An absence of esophageal invasion was correctly predicted by EUS in 12 of 13 patients. Histopathologically confirmed invasion of the esophagus was correctly predicted in 32 of 34 patients. With a margin of error of 10 mm, the accuracy of EUS in predicting or excluding histologically confirmed invasion of the esophagus was 85.1% (40 of 47 patients).
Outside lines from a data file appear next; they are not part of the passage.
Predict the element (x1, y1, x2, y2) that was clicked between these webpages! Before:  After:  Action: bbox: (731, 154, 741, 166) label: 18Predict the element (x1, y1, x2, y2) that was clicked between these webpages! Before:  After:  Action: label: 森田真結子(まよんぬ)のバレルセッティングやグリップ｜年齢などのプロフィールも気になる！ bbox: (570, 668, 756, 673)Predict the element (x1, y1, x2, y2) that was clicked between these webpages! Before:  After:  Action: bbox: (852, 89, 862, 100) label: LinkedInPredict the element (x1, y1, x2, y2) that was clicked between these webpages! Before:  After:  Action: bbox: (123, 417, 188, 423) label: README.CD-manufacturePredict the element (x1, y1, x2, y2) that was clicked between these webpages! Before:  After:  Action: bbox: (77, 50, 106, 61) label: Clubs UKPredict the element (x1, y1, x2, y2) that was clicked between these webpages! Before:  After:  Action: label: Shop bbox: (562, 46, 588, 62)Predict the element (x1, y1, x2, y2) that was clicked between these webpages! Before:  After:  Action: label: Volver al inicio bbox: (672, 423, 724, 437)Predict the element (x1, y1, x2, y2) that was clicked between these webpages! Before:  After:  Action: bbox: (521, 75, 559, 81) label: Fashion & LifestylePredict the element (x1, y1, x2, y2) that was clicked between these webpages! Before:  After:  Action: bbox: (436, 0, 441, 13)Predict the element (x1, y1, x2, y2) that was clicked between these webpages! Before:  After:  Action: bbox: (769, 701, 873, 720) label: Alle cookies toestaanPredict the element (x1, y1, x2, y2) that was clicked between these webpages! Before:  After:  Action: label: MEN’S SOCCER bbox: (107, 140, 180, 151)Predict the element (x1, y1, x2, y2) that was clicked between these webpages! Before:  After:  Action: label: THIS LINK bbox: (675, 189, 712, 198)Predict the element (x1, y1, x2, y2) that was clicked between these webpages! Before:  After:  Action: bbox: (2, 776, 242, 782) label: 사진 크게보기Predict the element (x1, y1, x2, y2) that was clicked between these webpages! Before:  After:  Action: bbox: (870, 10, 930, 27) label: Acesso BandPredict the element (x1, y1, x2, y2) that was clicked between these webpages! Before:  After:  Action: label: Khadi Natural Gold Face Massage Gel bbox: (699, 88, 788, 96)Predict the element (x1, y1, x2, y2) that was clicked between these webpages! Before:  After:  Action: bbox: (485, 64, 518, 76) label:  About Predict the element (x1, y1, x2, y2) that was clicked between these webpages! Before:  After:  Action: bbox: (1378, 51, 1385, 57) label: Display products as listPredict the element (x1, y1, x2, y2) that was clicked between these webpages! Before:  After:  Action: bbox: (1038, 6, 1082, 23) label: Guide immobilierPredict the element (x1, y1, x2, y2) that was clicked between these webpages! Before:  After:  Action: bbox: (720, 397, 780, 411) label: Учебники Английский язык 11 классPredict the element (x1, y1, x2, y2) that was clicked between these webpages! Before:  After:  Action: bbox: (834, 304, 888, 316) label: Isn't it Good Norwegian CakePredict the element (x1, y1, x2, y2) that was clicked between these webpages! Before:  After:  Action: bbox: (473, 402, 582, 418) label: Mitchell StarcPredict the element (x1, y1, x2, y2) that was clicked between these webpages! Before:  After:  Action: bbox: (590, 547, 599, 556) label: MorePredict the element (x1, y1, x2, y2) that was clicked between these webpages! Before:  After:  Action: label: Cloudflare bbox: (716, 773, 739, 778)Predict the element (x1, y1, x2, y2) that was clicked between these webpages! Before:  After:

False-positive results with EUS occurred in patients with prominent edematous or fibrous changes in the distal esophagus; false-negative results with EUS were seen in patients with scattered infiltration of a small number of tumor cells into the mucosal or submucosal layer.

CONCLUSIONS

EUS can provide the surgeon with additional information on the extent of esophageal infiltration in patients with carcinoma of the gastric cardia, and can therefore assist in the selection of the surgical approach.

摘要

背景与研究目的

贲门癌侵犯食管可能会影响手术方式。使用内镜检查、计算机断层扫描或钡剂造影难以准确评估食管侵犯情况。本研究的目的是评估内镜超声(EUS)在预测贲门癌食管侵犯方面的应用。

患者与方法

对47例接受后续手术切除的贲门癌患者前瞻性地进行了EUS(使用线阵扫描仪)检查。将检查结果与切除标本中肿瘤浸润食管的组织病理学评估结果进行关联。

结果

13例患者中有12例EUS正确预测无食管侵犯。34例患者中有32例EUS正确预测组织病理学证实的食管侵犯。若误差范围为10 mm,EUS预测或排除组织学证实的食管侵犯的准确率为85.1%(47例患者中的40例)。EUS假阳性结果出现在食管远端有明显水肿或纤维改变的患者中;EUS假阴性结果见于少数肿瘤细胞散在浸润黏膜或黏膜下层的患者。

结论

EUS可为外科医生提供有关胃贲门癌患者食管浸润程度的额外信息,从而有助于手术方式的选择。